ROCm 7 on Strix Halo: Benchmarking the New Toolbox Images

AMD released ROCm 7.13 as a tech preview today. The Phoronix coverage caught my eye because the release notes specifically mention “new optimizations for Ryzen AI Max 300 Strix Halo” alongside Instinct MI350P support, expanded APU coverage, and the ROCprof Trace Decoder going open source.

My entire local inference stack runs through toolbox containers from kyuz0/amd-strix-halo-toolboxes. The current production container is llama-rocm-6.4.4, which I migrated to in early May after it showed +17% to +47% prompt processing gains over the Vulkan RADV backend. It’s been stable since. The question now is whether a newer ROCm version moves the needle further.

#What I Tested

kyuz0 doesn’t publish a rocm-7.13 tag, but the refresh script I maintain has two newer targets:

llama-rocm-7.2.3, using rocm-core-7.2.3 from the ROCm 7.2 production stream
llama-rocm7-nightlies, built from TheRock nightly builds

I refreshed both candidates without touching my active llama-rocm-6.4.4 container, then ran llama-bench side-by-side with identical flags.
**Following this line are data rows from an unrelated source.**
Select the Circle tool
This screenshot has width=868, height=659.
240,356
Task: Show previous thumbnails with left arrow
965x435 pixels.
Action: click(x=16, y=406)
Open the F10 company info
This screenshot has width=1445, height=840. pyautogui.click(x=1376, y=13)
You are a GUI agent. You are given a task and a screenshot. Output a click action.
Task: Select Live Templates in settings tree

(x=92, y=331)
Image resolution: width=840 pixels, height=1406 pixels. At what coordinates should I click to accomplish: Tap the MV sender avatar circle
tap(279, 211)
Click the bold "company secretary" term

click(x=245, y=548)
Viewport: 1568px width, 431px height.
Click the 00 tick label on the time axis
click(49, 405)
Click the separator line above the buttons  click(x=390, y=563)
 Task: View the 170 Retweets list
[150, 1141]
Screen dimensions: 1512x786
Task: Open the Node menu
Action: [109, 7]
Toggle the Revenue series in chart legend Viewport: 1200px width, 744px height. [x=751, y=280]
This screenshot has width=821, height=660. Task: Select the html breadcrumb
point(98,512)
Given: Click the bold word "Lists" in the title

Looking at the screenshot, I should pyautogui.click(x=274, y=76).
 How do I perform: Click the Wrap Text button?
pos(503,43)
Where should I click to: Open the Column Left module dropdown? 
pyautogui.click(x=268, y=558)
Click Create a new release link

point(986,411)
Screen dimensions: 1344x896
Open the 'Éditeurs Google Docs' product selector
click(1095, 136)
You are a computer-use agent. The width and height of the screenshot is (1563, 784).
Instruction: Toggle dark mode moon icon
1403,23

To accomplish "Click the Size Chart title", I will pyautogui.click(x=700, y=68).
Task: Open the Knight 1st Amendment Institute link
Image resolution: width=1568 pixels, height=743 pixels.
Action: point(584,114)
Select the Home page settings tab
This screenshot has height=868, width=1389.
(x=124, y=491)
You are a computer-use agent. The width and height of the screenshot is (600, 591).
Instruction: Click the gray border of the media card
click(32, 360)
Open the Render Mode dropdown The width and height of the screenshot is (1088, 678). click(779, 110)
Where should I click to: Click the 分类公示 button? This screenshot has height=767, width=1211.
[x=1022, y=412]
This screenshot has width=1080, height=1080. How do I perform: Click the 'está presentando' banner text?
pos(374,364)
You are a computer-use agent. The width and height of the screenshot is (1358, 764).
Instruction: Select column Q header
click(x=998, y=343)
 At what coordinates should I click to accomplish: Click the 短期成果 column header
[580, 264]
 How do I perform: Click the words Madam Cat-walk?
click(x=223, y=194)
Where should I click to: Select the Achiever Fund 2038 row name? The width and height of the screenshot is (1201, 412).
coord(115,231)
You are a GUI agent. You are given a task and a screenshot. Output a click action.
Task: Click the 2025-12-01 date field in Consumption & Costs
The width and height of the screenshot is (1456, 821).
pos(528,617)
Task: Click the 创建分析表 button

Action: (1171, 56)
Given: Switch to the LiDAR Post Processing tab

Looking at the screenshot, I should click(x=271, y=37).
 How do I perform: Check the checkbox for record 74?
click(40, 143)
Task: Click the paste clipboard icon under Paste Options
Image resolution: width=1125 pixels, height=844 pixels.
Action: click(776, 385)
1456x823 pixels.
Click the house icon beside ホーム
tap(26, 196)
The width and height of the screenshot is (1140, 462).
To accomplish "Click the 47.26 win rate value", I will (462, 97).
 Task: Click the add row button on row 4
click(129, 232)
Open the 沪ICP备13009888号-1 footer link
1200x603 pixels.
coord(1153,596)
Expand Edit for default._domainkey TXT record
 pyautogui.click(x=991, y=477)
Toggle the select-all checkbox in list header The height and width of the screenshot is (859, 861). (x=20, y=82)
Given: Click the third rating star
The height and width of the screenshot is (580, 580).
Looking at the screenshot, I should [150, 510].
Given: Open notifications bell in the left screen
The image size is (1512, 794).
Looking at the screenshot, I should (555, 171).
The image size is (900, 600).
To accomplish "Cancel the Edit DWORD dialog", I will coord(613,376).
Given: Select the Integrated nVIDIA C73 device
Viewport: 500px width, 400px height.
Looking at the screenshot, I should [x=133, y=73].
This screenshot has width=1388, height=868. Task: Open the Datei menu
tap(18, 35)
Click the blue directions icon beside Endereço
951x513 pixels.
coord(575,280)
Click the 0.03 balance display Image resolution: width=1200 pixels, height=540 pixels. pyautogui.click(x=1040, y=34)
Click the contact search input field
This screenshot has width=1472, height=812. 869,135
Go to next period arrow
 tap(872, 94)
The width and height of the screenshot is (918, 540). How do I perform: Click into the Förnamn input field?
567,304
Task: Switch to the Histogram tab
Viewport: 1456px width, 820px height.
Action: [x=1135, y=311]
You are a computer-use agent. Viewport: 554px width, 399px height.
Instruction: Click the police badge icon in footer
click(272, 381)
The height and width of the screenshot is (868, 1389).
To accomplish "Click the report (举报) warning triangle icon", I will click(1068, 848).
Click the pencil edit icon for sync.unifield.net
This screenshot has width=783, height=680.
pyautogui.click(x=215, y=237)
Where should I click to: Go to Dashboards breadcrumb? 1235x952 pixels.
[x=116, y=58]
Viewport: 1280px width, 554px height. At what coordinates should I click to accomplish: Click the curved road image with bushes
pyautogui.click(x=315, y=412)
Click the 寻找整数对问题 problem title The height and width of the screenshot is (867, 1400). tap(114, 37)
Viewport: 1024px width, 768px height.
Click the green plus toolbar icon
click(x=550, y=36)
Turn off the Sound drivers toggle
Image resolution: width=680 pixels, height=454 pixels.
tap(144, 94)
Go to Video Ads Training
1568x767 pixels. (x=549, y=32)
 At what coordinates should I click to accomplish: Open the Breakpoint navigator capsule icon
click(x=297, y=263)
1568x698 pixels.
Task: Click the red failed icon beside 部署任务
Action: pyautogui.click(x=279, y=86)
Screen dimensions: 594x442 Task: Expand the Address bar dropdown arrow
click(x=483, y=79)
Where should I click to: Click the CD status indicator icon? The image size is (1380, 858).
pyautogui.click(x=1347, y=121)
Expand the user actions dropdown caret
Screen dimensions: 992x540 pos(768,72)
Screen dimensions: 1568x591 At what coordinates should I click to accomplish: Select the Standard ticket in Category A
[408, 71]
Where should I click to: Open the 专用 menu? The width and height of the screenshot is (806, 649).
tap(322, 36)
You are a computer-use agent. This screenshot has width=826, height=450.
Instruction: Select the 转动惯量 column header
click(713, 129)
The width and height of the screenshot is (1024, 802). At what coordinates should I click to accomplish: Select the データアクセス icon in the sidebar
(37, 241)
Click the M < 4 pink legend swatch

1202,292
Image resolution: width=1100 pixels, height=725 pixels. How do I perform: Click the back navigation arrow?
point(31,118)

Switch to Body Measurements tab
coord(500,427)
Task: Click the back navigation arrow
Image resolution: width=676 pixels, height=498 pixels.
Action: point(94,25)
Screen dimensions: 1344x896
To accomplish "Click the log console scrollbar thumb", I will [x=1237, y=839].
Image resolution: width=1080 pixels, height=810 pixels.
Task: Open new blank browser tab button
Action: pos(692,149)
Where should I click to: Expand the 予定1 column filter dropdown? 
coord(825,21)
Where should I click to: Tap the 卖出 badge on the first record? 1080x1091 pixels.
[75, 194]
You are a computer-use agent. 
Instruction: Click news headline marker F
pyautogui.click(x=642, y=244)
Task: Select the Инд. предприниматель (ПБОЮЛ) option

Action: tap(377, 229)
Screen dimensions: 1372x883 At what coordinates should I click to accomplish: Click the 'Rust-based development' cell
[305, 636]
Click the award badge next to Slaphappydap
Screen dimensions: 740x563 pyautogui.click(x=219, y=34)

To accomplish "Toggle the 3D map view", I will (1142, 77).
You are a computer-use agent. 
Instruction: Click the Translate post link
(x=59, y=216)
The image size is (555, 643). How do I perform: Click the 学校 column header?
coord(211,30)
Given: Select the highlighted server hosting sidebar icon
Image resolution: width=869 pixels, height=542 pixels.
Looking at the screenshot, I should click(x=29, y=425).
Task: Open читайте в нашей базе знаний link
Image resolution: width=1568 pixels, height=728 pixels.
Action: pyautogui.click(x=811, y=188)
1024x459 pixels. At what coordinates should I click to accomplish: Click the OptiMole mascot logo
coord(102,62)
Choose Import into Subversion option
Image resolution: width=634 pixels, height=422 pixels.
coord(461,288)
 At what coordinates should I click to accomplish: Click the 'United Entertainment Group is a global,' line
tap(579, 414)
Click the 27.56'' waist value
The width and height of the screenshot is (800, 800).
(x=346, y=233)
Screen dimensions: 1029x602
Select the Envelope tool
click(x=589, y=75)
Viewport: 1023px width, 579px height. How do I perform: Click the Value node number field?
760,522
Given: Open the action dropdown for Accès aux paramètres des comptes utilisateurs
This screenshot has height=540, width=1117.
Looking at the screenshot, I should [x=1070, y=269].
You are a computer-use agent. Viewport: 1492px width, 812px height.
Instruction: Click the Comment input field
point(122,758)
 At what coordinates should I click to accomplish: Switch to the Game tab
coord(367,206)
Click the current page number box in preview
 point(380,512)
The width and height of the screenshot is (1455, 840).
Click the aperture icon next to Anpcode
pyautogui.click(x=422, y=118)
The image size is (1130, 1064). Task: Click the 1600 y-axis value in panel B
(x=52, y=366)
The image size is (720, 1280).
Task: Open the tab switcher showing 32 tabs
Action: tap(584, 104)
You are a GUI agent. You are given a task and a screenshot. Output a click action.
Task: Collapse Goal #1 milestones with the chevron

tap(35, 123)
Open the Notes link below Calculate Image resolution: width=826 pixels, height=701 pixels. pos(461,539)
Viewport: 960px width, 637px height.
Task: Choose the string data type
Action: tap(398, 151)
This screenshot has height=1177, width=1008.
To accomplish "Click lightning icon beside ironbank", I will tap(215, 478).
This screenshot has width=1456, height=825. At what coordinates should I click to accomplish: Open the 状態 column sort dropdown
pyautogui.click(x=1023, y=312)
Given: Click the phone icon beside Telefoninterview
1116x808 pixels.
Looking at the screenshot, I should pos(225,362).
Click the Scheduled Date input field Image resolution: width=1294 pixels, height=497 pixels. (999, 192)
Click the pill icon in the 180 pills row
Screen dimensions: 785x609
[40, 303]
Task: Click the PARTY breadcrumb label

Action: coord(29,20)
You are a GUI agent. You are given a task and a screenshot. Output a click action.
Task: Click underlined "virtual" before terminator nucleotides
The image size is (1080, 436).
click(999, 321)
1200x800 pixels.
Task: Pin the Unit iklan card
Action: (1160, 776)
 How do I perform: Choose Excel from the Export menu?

One thing worth noting upfront: this isn’t a pure ROCm comparison. The candidate containers also ship a newer llama.cpp build (9199 vs 9067 on the baseline), so the results reflect both the ROCm runtime change and 132 llama.cpp commits worth of changes to the HIP backend, GEMM kernels, and graph scheduling. Separating those two variables would require building the same llama.cpp revision against both ROCm versions, which I haven’t done yet.

#Version Snapshot

Container	llama.cpp	ROCm
`llama-rocm-6.4.4`	build 9067 (`44dbe8c52`)	`rocm-core-6.4.4` (Fedora 43 packages)
`llama-rocm-7.2.3`	build 9199 (`39cf5d619`)	`rocm-core-7.2.3` (RHEL 10 packages)
`llama-rocm7-nightlies`	build 9199 (`39cf5d619`)	TheRock, `/opt/rocm-7.0`, version file says 7.14.0

That last line surprised me. The nightlies container self-reports as ROCm 7.14.0, not 7.13. TheRock nightly builds roll forward continuously, so by the time kyuz0’s CI rebuilt the image today it had already moved past the 7.13 tag. Something to keep in mind if you’re trying to pin to a specific release.

#Benchmark Setup

Same flags I use in production, matched across all three containers:

llama-bench \
  -m <model.gguf> \
  -fa 1 -ngl 999 \
  -b 512 -ub 256 \
  -ctk q8_0 -ctv q8_0 \
  -mmp 0 \
  -p 512 -n 128 \
  -r 3 -o md

Three models that fit in the llama-bench allocation path: Qwen3.5-9B, Qwen3.5-4B, and Gemma 4 E4B, all Q8_K_XL quantizations.

#Results

Container	Model	PP (t/s)	TG (t/s)
rocm-6.4.4	Qwen3.5-9B	992.75	16.58
rocm-7.2.3	Qwen3.5-9B	903.23	15.87
rocm7-nightlies	Qwen3.5-9B	928.09	17.95
rocm-6.4.4	Qwen3.5-4B	1729.50	29.49
rocm-7.2.3	Qwen3.5-4B	1837.20	31.39
rocm7-nightlies	Qwen3.5-4B	1579.35	30.48
rocm-6.4.4	Gemma 4 E4B	1512.61	30.28
rocm-7.2.3	Gemma 4 E4B	1536.94	28.59
rocm7-nightlies	Gemma 4 E4B	1801.36	30.81

#Deltas vs Baseline

Container	Model	PP	TG
rocm-7.2.3	Qwen3.5-9B	-9.0%	-4.3%
rocm7-nightlies	Qwen3.5-9B	-6.5%	+8.3%
rocm-7.2.3	Qwen3.5-4B	+6.2%	+6.4%
rocm7-nightlies	Qwen3.5-4B	-8.7%	+3.4%
rocm-7.2.3	Gemma 4 E4B	+1.6%	-5.6%
rocm7-nightlies	Gemma 4 E4B	+19.1%	+1.8%

No clear winner. Each backend wins on some model/metric combinations and loses on others. The nightlies container posted the single best result in the set, +19% prompt processing on Gemma 4 E4B, but also the single worst regression at -8.7% on Qwen3.5-4B prompt processing.

#The Large Model Problem

My production workloads are mostly 27B to 35B class models: Qwen3.6-35B-A3B, Qwen3.6-27B, Gemma 4 31B. I tried loading Gemma 4 31B Q8 through llama-bench in all three containers, and all three failed with cudaMalloc failed: out of memory. The reported GPU-visible memory was only about 14 GiB despite the machine having 128 GB of unified RAM.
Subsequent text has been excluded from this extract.